Я жил в квартале Кэм. Случайным прохожим редко удавалось благополучно миновать наш квартал; на любой из узких извилистых улочек, утопавших в мусоре и нечистотах, их могли обворовать.

Квартал отребьев общества! Здесь ютились кули с пристани Шести складов — женщины-кули, все, как одна, сварливые и упрямые, от девчонок с распущенными волосами до многодетных матерей семейств; рикши, потерявшие работу; чернорабочие; мелкие торговки; «французские» шлюхи, пробавлявшиеся непотребным ремеслом…

Квартал, где что ни день алеют свежие пятна крови! Из-за неотданного проигрыша в бат, какой-нибудь карточной ставки или обольстительной улыбки девицы, может, и вовсе не красивой, зато всегда готовой к услугам.

Но ко мне все они были добры. Они любили меня. Отцы и матери моих учеников, как бы бессердечны и грубы они ни были, относились ко мне с почтением. Ведь я был учителем — я учил их детей…

— Эта буква — C, она похожа на рыболовный крючок.

— Эта буква — O, она круглая, как яйцо.

— Если к O приставим спереди одну ногу, получится буква P.

— А если прибавим еще одну ногу, у нас получится R.

— Le dindon — это индюк.

— La poule значит — курица.

— Père — это отец.

— Mère — мама.

Тут все — мораль и арифметика, гигиена и география.

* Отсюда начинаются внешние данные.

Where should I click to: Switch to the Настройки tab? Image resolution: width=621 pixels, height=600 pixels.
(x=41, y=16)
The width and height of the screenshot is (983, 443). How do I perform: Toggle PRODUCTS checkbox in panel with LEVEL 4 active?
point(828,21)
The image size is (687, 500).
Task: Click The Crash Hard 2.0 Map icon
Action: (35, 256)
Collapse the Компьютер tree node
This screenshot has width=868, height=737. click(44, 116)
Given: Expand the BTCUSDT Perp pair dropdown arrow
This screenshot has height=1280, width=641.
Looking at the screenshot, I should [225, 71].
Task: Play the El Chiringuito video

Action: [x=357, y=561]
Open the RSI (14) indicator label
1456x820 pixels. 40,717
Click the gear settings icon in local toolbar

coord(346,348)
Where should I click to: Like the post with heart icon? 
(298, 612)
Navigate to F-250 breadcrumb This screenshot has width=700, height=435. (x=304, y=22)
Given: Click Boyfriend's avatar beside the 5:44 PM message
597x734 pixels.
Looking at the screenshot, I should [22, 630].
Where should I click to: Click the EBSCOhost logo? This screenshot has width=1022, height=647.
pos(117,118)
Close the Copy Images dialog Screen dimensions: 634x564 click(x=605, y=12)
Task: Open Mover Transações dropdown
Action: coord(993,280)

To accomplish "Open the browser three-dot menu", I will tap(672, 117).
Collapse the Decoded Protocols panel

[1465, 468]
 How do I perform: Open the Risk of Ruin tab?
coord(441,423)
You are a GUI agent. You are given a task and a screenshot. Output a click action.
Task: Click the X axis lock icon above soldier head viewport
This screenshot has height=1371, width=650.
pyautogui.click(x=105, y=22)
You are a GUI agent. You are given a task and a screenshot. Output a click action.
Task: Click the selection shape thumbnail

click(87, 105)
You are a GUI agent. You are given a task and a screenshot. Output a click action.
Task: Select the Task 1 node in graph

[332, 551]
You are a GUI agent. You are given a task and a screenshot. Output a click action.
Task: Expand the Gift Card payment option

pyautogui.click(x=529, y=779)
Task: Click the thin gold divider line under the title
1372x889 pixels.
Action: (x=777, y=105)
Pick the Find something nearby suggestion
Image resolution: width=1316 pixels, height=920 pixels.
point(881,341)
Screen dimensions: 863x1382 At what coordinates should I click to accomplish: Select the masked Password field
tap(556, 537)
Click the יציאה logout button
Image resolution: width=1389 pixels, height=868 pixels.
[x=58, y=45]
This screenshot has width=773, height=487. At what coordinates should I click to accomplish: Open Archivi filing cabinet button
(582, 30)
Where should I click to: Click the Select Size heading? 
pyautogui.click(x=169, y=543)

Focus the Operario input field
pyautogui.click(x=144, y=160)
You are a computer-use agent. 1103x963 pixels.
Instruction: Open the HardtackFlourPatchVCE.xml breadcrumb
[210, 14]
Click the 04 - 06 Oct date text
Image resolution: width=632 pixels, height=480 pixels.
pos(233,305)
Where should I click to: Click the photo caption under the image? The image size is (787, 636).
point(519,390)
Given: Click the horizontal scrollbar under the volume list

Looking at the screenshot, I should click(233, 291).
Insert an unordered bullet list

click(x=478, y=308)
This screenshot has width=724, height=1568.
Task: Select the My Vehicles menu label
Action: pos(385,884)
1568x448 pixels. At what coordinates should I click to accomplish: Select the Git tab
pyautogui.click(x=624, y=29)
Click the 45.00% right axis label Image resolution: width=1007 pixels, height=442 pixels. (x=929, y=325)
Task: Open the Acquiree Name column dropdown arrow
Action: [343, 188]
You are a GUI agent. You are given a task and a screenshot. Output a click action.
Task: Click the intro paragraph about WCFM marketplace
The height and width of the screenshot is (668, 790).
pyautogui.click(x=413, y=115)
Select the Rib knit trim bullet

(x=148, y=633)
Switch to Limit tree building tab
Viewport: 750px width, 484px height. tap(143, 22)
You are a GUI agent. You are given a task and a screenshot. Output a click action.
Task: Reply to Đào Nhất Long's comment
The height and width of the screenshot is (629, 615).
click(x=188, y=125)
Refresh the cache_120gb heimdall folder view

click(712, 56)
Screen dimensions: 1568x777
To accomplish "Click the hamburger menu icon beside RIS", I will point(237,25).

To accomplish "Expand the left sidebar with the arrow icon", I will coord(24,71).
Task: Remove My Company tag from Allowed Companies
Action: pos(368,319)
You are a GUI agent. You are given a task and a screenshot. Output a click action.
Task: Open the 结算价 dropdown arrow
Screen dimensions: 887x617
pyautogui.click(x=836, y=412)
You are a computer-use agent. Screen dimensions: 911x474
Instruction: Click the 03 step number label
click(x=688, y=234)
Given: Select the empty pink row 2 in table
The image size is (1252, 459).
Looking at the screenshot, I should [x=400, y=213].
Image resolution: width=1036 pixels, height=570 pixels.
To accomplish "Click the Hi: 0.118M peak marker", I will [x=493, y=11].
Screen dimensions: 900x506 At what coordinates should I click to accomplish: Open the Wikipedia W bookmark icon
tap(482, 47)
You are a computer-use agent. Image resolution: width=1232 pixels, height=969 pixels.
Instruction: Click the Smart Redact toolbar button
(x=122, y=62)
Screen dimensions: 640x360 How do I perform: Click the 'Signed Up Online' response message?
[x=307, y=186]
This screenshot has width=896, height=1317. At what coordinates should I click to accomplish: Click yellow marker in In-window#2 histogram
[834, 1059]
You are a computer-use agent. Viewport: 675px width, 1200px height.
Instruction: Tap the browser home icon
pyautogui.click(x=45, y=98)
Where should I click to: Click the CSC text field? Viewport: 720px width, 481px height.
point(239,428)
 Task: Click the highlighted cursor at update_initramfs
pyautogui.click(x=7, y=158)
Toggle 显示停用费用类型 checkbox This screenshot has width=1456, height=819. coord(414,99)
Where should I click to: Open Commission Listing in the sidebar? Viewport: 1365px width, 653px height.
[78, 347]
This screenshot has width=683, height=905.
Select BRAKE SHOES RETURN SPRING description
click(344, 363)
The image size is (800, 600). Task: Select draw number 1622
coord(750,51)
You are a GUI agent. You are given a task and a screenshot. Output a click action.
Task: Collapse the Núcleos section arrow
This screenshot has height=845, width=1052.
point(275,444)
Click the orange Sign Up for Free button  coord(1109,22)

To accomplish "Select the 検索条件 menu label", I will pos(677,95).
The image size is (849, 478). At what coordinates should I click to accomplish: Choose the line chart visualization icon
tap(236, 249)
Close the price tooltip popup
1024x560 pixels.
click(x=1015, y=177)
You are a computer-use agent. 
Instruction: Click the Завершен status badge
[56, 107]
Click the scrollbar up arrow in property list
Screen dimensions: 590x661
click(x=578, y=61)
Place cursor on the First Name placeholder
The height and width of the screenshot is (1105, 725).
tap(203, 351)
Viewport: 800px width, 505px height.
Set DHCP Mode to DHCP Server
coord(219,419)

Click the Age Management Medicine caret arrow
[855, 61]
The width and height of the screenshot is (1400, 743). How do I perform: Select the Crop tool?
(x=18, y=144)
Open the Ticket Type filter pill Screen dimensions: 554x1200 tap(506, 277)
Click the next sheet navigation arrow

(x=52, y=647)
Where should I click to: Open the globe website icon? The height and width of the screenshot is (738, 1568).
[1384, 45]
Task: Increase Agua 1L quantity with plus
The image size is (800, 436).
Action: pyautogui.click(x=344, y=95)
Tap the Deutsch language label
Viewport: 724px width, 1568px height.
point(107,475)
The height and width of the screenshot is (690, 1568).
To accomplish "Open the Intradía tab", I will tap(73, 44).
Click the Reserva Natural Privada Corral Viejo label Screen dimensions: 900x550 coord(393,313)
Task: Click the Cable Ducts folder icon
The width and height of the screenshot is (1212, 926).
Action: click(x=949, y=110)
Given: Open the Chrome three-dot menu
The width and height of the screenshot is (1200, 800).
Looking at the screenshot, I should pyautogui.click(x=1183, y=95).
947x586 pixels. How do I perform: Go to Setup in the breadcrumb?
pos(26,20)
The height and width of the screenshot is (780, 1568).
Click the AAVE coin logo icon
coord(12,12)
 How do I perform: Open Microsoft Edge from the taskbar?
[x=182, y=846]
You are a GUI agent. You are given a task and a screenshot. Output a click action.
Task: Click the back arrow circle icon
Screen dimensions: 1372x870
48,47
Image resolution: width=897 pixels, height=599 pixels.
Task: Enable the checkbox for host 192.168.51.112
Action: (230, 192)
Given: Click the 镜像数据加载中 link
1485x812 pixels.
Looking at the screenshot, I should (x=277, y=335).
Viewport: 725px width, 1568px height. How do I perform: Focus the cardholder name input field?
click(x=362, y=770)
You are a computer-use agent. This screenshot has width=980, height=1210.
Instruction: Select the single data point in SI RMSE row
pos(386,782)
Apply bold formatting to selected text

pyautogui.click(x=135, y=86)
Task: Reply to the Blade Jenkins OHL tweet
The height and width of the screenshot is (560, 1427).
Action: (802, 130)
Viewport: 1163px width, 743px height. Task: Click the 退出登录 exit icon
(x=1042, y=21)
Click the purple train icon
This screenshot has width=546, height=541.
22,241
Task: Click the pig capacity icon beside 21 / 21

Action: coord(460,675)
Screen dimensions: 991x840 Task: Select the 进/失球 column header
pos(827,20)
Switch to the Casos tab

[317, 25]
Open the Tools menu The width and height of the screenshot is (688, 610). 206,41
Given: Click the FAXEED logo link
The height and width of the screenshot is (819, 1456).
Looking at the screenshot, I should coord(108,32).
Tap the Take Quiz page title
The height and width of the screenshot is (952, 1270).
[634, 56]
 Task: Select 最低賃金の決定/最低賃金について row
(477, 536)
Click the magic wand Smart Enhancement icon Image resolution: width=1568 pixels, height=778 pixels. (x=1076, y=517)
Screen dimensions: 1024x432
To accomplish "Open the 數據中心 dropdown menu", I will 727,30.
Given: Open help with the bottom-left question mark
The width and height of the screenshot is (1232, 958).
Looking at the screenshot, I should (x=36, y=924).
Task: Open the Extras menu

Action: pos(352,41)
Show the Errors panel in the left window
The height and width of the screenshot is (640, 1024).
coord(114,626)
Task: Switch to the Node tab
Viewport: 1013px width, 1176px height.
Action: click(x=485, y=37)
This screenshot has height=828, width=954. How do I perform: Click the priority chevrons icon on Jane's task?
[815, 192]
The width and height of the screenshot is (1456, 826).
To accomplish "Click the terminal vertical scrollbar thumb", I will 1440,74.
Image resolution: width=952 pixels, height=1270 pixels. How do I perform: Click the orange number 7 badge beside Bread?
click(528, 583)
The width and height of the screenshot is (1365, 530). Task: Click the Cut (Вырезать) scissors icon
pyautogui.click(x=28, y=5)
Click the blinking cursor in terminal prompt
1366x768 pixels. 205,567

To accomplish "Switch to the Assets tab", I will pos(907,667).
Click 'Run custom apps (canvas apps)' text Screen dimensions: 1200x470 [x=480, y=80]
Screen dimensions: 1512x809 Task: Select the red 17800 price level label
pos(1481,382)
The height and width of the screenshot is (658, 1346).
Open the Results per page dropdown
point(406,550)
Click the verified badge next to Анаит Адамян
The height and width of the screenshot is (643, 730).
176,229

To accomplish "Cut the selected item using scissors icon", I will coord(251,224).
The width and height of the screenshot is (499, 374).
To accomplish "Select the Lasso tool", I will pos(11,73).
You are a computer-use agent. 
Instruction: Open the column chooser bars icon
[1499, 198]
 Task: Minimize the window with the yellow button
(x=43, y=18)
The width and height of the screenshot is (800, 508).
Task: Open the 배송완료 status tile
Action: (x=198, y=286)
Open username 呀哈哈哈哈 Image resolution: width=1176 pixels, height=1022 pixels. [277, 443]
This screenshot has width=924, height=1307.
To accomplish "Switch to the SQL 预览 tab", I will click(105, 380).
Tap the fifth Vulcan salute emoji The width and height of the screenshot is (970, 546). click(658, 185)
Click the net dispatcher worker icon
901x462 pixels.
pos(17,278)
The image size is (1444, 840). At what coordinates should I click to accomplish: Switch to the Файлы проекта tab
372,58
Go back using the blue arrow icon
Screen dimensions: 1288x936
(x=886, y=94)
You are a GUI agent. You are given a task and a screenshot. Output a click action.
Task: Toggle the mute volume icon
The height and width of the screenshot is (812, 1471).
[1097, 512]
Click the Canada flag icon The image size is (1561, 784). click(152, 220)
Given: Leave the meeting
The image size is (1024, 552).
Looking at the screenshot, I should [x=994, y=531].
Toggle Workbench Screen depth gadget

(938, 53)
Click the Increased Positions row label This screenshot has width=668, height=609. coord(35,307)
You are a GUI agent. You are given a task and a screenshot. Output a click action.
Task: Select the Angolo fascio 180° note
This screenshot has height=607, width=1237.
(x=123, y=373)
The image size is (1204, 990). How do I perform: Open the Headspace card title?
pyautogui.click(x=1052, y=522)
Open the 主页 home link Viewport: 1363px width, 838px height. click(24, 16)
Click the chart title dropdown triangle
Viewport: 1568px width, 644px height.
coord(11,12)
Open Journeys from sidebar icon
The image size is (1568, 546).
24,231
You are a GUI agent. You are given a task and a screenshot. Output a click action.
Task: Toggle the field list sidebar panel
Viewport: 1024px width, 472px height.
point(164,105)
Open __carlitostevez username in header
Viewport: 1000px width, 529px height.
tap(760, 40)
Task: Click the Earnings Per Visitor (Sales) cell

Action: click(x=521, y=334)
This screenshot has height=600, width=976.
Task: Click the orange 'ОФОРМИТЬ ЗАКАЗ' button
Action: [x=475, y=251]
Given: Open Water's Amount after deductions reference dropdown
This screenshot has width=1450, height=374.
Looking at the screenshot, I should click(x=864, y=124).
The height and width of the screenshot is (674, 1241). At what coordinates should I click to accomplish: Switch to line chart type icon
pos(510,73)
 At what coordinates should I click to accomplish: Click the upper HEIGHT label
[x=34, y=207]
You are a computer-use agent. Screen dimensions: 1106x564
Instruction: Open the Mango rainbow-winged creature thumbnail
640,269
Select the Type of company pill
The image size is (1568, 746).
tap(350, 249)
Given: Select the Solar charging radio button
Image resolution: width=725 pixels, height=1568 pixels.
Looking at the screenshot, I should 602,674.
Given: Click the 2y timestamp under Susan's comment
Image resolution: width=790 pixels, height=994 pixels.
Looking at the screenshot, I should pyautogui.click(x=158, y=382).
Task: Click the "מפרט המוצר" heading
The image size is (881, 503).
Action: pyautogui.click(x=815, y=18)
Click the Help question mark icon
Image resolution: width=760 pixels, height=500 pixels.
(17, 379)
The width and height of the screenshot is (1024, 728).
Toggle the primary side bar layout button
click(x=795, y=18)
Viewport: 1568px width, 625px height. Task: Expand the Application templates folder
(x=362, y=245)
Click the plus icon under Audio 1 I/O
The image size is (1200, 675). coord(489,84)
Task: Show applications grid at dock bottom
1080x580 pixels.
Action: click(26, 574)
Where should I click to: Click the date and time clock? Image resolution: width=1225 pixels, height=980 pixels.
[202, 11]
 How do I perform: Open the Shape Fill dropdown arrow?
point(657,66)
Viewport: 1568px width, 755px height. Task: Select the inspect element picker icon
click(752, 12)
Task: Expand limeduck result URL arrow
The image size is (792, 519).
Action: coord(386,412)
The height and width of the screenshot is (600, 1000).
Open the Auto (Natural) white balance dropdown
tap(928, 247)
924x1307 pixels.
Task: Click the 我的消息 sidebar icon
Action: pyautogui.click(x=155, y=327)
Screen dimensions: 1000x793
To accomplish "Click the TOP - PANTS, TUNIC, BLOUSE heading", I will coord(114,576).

Три месяца, по четыре хао в месяц, итого один пиастр два хао — эти деньги проигрывают в бат за один кон. Всего один пиастр два хао — и вот уже дети пишут и считают, а счастливые родители слушают, как они повторяют вслух заданный мною урок:

День ото дня умнее и старше дети,

Папа и мама с годами стареют,

У мамы в груди молоко иссякает,

Руки и тело отца совсем ослабеют.

Но дети обязаны не оставлять

Тех, кто взрастил их своими трудами,

Любить родителей и уважать

И не расставаться со стариками…

…Больше трех лет вся моя семья существовала на эти деньги. Больше трех лет мы мирно жили в двух небольших комнатах. В одной — кровать, топчан и ящик на ножках, под ним — фаянсовая миска с рисом, глиняный кувшин с солеными овощами и корзина с чашками, горшками и котелками. В другой — она, собственно, и служила нам классом — сдвинутые почти вплотную четыре длинных стола и четыре скамейки: одна на складных ножках, остальные из плашек от бочки или из досок, положенных на кирпичи; большое окно, пробитое в стене, на нем не было даже обычных бамбуковых жалюзи. Больше трех лет провел я тут с двумя десятками учеников. Они еле умещались в классе — приходилось кого-нибудь сажать за одноногий учительский стол. Два десятка оборванных детишек кули, мелких торговцев, водоносов и слуг.

В начале месяца, в середине, в конце ли — с какого бы дня дети ни начинали учебу — они вносили плату точно в срок. Платили они очень исправно, учитель ведь был беден, и потом, они хотели выказать этим свою любовь и уважение ко мне.